Personal information
- Full name: Karim Diaby Coulibaly
- Date of birth: 25 December 1989 (age 36)
- Place of birth: Abidjan, Ivory Coast
- Height: 1.85 m (6 ft 1 in)
- Position: Forward

Youth career
- Valenciennes

Senior career*
- Years: Team / Apps / (Gls)
- 2007–2010: Valenciennes B
- 2010: Arras
- 2011–2014: Košice / 55 / (6)
- 2014: → Karviná (loan) / 3 / (0)
- 2015–2017: Calais / 36 / (6)
- 2017–2018: Arras / 21 / (3)
- 2018–2023: US Maubeuge [fr] / 55 / (9)

Medal record
VSS Košice
| Winner | Slovak Cup | 2013–14 |

= Karim Coulibaly Diaby =

French-Ivorian footballer (born 1989)

Karim Diaby Coulibaly (born 25 December 1989) is an Ivorian former professional footballer who played as a forward.

==Career==
Coulibaly was a youth player for Valenciennes B and played for the reserve team in the fourth and fifth tier of French football for three seasons.
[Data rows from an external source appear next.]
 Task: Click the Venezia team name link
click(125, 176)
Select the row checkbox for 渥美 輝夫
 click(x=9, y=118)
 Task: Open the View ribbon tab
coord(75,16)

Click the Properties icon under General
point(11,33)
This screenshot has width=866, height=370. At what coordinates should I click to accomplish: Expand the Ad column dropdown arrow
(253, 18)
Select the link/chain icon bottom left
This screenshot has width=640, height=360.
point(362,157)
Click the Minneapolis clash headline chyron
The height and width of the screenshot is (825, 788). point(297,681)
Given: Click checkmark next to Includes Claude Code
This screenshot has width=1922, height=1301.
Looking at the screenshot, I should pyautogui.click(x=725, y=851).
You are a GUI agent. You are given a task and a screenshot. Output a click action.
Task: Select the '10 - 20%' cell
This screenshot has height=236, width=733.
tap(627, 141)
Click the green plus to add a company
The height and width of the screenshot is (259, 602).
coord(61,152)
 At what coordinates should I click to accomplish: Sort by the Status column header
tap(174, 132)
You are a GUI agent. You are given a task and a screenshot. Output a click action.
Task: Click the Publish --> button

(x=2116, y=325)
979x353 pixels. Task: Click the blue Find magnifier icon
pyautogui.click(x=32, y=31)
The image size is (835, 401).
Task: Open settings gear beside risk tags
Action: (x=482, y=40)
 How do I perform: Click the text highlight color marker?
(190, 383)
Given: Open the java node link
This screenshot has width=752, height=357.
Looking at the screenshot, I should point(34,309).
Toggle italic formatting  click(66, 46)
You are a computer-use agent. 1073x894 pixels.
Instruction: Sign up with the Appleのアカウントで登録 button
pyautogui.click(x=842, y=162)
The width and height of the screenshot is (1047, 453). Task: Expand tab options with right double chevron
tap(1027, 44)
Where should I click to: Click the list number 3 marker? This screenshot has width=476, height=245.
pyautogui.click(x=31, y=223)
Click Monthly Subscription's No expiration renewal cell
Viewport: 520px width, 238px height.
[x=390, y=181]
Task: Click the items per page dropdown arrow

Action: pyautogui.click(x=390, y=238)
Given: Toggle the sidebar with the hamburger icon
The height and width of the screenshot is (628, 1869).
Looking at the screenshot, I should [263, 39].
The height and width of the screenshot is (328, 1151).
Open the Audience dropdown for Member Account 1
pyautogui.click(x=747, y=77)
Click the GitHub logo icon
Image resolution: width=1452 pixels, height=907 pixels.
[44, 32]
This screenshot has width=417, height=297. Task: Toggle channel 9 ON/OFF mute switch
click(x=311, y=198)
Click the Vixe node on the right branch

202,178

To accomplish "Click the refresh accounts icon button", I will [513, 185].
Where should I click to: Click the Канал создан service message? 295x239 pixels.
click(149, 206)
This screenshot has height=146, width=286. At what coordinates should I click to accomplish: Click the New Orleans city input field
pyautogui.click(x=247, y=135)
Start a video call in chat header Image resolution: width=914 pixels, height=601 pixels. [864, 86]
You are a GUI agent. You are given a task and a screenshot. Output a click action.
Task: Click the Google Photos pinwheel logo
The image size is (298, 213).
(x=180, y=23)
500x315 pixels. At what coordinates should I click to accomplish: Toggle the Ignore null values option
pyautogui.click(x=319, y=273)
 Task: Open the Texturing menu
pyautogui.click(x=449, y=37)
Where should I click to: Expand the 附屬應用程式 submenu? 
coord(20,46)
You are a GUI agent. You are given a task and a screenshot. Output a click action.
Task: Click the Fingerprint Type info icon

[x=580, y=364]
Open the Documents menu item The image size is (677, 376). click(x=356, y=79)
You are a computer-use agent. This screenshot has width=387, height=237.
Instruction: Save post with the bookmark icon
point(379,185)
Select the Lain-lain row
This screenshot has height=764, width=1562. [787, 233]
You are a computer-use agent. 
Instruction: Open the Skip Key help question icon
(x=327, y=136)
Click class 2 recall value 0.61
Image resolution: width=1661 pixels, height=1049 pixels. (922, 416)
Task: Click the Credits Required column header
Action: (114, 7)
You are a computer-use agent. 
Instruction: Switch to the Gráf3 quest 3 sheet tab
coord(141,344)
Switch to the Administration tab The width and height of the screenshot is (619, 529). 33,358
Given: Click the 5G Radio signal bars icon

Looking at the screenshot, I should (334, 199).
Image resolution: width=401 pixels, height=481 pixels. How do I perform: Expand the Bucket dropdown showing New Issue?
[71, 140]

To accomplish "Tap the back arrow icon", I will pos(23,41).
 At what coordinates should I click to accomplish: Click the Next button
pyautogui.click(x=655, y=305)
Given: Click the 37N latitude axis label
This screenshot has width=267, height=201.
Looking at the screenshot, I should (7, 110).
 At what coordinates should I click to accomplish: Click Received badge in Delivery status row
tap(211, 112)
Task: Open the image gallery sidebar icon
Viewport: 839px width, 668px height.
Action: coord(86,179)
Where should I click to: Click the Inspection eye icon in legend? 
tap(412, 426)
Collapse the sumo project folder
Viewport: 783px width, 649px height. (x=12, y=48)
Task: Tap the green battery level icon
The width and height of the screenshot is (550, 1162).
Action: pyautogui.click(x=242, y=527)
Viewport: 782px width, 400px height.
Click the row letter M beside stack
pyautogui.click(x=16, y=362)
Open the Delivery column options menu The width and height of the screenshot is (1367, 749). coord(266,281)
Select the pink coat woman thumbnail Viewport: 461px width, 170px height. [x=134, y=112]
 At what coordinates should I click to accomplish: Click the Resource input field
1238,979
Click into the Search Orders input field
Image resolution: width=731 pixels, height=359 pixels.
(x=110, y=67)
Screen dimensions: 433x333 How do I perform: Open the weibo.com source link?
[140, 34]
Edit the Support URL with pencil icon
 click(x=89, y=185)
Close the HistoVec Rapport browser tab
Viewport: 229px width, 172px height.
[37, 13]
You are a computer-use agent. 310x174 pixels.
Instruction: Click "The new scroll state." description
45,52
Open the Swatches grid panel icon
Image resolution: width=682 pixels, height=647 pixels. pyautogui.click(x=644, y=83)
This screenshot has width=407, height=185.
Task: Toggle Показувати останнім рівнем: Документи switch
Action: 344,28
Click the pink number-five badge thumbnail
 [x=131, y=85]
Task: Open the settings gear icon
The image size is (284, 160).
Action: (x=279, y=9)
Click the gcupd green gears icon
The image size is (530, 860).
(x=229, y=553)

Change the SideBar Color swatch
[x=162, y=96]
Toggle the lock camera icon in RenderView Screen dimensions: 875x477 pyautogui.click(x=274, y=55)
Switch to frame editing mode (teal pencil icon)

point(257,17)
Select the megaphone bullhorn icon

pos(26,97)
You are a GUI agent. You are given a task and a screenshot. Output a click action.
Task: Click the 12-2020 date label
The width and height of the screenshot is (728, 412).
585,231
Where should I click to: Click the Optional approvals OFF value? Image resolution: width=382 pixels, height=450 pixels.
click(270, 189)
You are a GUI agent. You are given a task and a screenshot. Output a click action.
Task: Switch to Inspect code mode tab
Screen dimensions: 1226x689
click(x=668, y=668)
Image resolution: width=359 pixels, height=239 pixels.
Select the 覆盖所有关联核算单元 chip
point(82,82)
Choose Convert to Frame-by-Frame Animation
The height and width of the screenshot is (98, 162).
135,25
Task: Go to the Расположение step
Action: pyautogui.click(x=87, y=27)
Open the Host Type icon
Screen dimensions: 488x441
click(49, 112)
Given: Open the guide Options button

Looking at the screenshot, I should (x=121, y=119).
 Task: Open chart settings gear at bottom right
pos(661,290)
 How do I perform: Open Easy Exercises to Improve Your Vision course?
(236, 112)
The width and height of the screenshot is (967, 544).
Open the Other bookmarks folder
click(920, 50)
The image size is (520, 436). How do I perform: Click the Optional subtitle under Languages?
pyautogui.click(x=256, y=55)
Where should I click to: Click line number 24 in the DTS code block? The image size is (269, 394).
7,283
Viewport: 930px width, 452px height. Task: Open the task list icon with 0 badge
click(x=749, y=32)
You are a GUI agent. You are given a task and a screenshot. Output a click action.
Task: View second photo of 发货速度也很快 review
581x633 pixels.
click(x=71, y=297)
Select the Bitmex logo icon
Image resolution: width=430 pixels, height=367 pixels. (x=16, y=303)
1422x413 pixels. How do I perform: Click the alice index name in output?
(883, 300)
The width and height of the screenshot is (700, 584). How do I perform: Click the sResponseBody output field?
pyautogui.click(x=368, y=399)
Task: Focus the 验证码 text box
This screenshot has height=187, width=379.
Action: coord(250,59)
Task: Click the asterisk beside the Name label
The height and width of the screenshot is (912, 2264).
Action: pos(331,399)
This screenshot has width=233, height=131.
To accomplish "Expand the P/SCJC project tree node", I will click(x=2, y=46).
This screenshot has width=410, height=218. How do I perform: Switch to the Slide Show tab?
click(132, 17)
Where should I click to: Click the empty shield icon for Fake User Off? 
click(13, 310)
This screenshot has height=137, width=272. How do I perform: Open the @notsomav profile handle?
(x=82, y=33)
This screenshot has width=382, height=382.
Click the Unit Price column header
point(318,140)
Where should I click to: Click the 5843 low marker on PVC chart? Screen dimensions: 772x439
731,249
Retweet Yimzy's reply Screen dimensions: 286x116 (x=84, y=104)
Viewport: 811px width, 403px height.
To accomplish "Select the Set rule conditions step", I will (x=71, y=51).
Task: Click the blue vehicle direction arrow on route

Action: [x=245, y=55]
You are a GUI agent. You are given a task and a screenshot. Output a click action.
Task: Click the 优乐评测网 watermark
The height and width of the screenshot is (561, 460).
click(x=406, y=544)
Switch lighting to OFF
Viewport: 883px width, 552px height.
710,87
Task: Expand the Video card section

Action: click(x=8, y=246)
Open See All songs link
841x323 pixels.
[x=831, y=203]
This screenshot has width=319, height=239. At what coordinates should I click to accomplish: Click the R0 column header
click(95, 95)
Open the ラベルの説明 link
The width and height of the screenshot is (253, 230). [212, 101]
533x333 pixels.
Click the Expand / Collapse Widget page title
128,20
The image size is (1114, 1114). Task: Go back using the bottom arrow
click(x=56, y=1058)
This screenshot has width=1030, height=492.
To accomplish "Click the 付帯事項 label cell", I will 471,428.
He spent the 2010–11 season with Arras.

===MFK Košice===
In March 2011, Coulibaly signed a professional contract with Košice, making his debut as a second half substitute in the 2–1 victory over Dukla Banská Bystrica on 2 April 2011. His first goal for the club was the only one in the 1–0 win against Žilina on 25 May that year. In February 2014, he was loaned briefly to Karviná.

===French amateur football===
At the end of his spell in Slovakia, Coulibaly returned to France, spending the 2015–16 and 2016–17 season with Calais in Championnat de France Amateur, before signing for a second time with Arras for the 2017–18 season.